When it comes to financial services, more reliance on digital has resulted in less consumer trust

Earlier this year we reported that Covid’s increased use of apps and online communication is creating digital fatigue for consumers, and that brands can combat it through more traditional communications. This is especially the case in financial services: 35% of Canadians (according to J.D. Power) and 40% of Americans (according to Deep Accounts) are using online and mobile banking apps more during the pandemic in an effort to avoid visiting busy public spaces.

Now, a recent report from Accenture has further highlighted how much this digital shift is impacting the financial sector. While apps are a vital part of the banking experience today—and have enabled consumers to continue banking from home without missing a beat—they were never intended to be used in isolation, but rather in addition to in-branch, person-to-person consultation.

Accenture’s research shows that this heavy reliance on digital has led to an unintended consequence for Canada’s big banks: reduced consumer trust. Only 34% of Canadians report trusting big banks “a lot” to look after their long-term financial well-being—down from 47% just two years ago.

While there are probably a number of factors at play here, the digital-only trend is likely one of the biggest. Research continually shows that consumers would rather connect with a live person when receiving financial advice and making big financial decisions. According to Celent, a financial-industry analyst, 55% of Canadian consumers prefer in-person interaction when a conversation is needed, and 45% prefer face-to-face discussion when more in depth conversations are required.

Connecting in-person is even more important now that Covid has left many Canadians feeling anxious about their financial future. HR services provider Morneau Shepell has found that 49% of Canadians say their number-one concern remains the pandemic’s ongoing impact on finances and the economy, while 45% feel less financially secure now than when the pandemic began.

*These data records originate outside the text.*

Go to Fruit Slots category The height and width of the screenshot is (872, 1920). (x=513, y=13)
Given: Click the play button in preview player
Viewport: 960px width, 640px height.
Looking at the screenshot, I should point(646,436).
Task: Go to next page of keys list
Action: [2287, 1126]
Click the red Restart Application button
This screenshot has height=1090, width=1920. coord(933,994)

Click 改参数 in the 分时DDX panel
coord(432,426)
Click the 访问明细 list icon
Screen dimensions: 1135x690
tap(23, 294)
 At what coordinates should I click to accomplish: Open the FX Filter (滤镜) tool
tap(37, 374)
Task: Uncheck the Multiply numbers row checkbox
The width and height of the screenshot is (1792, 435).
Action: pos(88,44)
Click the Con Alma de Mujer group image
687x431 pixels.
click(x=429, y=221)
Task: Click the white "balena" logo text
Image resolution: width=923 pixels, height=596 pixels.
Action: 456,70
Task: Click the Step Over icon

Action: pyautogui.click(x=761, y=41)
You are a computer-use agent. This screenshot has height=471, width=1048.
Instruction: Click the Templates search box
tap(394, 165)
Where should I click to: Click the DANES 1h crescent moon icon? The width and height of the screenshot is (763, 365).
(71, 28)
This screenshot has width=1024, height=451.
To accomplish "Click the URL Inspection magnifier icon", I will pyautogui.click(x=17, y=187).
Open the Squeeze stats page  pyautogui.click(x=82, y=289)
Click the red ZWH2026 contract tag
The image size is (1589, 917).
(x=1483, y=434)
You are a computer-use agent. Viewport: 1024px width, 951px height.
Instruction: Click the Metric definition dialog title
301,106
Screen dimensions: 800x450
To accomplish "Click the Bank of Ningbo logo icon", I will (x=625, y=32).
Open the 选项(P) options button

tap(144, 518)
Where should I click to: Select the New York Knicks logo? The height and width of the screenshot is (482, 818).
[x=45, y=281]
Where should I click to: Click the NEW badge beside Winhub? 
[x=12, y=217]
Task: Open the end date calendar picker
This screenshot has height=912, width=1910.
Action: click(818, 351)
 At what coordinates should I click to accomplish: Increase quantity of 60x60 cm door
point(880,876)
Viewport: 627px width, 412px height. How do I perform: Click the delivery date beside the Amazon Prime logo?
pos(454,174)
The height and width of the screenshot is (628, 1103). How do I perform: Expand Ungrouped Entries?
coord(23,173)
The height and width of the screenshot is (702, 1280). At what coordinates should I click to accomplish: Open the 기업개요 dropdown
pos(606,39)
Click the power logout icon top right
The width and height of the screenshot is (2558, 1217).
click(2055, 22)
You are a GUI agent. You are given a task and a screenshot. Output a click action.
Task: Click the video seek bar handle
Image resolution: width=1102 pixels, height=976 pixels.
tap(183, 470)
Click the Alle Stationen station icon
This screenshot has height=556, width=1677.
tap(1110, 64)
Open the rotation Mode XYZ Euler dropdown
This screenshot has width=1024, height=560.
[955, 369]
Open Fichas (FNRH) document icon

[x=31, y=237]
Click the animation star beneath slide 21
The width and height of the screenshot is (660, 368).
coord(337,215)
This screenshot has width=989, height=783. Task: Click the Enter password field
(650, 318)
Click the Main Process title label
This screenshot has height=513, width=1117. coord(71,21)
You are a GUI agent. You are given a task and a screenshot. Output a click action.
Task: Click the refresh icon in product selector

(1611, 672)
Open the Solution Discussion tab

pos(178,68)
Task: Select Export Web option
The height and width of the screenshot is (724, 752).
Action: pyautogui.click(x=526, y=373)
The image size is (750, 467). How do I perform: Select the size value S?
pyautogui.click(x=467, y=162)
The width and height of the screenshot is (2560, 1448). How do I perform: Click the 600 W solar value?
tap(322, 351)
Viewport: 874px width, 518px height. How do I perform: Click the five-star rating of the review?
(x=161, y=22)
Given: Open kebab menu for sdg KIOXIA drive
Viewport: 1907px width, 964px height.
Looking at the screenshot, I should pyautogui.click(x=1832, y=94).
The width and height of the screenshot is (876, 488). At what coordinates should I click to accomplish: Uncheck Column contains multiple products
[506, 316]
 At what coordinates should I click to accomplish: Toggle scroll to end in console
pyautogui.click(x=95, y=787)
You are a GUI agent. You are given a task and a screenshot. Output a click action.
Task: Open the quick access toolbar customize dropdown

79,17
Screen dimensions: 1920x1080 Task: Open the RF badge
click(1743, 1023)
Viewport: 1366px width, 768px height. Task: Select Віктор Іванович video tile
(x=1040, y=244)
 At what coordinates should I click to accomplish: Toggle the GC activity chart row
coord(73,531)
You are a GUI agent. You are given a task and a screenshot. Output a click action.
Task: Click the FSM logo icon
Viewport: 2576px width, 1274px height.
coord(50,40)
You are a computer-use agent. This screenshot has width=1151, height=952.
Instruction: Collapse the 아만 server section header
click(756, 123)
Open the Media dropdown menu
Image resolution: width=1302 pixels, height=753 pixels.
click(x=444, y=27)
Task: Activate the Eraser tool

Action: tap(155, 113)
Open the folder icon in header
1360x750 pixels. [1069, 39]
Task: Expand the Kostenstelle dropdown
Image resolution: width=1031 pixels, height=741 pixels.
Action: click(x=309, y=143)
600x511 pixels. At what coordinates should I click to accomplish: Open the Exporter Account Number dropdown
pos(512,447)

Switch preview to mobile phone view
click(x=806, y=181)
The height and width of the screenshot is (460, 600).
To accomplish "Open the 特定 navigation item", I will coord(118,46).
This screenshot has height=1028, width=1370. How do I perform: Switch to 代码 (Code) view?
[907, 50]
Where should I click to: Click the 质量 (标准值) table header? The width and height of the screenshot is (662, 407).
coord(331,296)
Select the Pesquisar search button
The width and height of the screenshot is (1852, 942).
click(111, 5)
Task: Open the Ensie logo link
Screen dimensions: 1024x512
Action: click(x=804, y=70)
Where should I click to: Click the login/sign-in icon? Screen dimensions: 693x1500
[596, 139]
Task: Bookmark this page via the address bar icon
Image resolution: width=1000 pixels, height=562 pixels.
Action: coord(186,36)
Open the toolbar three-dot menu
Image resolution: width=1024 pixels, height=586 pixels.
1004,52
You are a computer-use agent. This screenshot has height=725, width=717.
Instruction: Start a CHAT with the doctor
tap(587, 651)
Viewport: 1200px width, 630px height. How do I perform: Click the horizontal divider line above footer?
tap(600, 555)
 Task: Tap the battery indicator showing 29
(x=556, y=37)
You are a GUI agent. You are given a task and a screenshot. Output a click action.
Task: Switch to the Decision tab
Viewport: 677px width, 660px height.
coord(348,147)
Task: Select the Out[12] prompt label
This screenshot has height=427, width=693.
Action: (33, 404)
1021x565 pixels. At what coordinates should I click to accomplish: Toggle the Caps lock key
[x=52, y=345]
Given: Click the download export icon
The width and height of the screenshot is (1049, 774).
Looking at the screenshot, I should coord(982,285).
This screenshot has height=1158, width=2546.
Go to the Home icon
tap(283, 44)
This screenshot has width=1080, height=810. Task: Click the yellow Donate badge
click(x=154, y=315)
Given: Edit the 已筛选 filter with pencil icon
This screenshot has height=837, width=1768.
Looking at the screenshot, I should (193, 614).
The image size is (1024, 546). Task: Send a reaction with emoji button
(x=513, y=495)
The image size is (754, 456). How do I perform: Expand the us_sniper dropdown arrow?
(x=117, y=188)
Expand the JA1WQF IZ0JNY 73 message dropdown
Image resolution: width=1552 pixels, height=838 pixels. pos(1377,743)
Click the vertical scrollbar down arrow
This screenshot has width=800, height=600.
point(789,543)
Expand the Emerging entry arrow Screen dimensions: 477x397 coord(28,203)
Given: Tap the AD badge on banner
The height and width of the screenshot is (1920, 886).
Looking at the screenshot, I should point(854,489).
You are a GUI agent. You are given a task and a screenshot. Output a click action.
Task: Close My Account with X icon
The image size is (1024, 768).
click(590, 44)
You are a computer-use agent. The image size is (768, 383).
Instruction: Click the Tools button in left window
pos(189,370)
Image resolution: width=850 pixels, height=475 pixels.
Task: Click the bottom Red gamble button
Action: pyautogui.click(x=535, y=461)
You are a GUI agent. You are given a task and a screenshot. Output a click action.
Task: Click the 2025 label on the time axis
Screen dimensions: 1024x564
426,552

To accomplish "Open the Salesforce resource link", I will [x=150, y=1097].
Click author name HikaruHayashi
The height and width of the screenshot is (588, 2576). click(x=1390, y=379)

The banks need to break through the digital fatigue, and make sure Canadians know they are supported. With that in mind, there are two potential approaches they could take: 

1. Use more traditional communications to:

  • Remind customers they are a priority—the physical, tactile qualities of paper tend to resonate more with recipients than a digital message. Research from Canada Post shows that
    • 53% of people are more likely to read paper-based mail than email, while as many as one third of recipients share direct mail ads
    • Print ads are 2.4 times easier to understand than digital ads
    • Brand recall is 70% higher with print ads than digital ads
  • Express understanding and empathy through messaging that is reassuring and genuine
  • Provide useful content such as financial tips and budgeting tools that demonstrate value-added support

2. Re-think the branch experience to ensure consumers feel comfortable coming in for advice.

  • Consider components such as in-branch signage and floor decals, and how safe and secure they make consumers feel when visiting a location (a surprising number of branches continue to have ripped tape on the floor for distancing, and printed Word documents as door signs).
  • Consider dedicating some branches specifically to in-person consultation, thereby eliminating the stress of having to avoid or stand in line with customers visiting the ATM or waiting to see a teller.
  • Ensure clear, transparent communication of safety protocols to ensure consumers are aware of all measures and efforts to keep them safe and foster effective interaction.

The fact is that many consumers need the expertise of the big banks now more than ever. However, if the banks don’t step up and fill this void, there is the risk that alternative lenders may try to step in and make those connections.